Voilà comment j’ai passé tous mes mardi après-midi chez le psychiatre.
Qui était également le père d'Alan...
Mais qui donc est cet Alan ?
Alan était l’un des meilleurs amis de mon frère Nicky, un gros nounours (colossal le nounours) né à Pago Pago (îles Samoa), ses potes l’avaient surnommé "Sumo", sans chercher à savoir si ça l’humiliait ou non je crois, et moi, la gourde blonde, j’avais pris le même pli, ça ne m’était jamais venu à l’esprit qu’il puisse en souffrir. En fait c’était plutôt un nounours colossalement grand, vu qu’il faisait pas moins d’un mètre quatre-vingt-quinze pour une bonne cent cinquantaine de kilos bien tassés.
Je connaissais Al depuis que j’avais dix ans, et je l’adorais, il était l’un des rares à être vraiment gentil avec moi, il m’aimait vraiment, pour ce que j’étais, pas juste pour faire plaisir à mon frère ; ou dans l’espoir qu’un jour il pourrait me "sauter".
Nous avions grandis jamais très loin l'un de l'autre et moi j’avais grandi bien plus vite que les garçons car à treize ans, j’étais déjà une femme, je veux dire que j’avais le physique d’une femme, ce qui permettait au Dragon de clamer qu’elle avait vu juste et que j’allais finir putain, engrossée par le premier venu, sous la coupe d'un proxénète, que jamais elle n’accepterait de bâtard dans sa maison...
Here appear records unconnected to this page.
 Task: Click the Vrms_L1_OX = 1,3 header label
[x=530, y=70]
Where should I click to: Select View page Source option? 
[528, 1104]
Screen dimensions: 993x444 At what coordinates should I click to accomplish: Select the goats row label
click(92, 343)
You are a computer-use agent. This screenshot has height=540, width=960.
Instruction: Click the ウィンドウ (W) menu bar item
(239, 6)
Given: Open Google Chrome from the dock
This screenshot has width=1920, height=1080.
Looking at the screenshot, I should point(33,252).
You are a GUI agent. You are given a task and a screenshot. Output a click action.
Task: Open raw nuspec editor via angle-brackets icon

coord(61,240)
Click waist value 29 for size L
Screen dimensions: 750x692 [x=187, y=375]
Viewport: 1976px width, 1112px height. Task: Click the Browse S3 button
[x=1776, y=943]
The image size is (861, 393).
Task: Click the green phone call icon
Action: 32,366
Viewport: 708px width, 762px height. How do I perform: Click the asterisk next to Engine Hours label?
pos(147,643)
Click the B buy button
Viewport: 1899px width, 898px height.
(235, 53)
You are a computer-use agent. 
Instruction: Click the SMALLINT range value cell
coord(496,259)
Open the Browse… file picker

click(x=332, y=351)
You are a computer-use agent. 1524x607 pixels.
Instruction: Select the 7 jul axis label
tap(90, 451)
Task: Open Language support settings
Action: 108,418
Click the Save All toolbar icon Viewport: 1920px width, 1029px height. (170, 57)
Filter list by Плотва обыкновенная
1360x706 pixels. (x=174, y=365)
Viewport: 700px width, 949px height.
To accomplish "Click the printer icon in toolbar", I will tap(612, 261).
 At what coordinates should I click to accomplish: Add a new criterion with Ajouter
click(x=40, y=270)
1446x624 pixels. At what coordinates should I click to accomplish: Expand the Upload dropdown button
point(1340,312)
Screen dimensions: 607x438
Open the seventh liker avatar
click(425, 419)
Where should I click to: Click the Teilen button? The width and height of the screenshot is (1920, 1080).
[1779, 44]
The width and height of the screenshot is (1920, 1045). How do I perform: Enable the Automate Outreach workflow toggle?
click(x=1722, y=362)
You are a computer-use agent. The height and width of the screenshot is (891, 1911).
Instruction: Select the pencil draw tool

Pour moi, Al était comme un frère, et comme il disait que j'étais son "Ange", il jouait les Anges-Gardiens avec moi: il me rendait service sur service, à tel point qu’à la longue, égoïste de quize ans que j'étais; j’oubliais qu’il n’était pas à mes ordres et je l’appelais dès que j’avais besoin d’un larbin... Lui il rappliquait, super trop heureux d’être à mes côtés. Dans ma jeunesse je ne m’étais jamais aperçue qu’il avait des sentiments amoureux pour moi, j’étais bien trop jeune pour connaître et repérer ces choses là ! Je passais mon temps dans mon monde imaginaire, au milieu des elfes, des fées, des anges, où à écrire des poèmes et des histoires fantastiques !
A la mort de Nicky, Al m’avait aidé du mieux qu’il avait pu, il ne m’avait pas quitté d’un pouce, il veillait sur moi, il me surveillait carrément, vu que j’avais tendance à flipper comme une malade dès que j'étais dans le noir quand j'étais seule à la maison, sans compter que j'avais légèrement commencé à m’anesthésier à l’alcool pour perdre la mémoire...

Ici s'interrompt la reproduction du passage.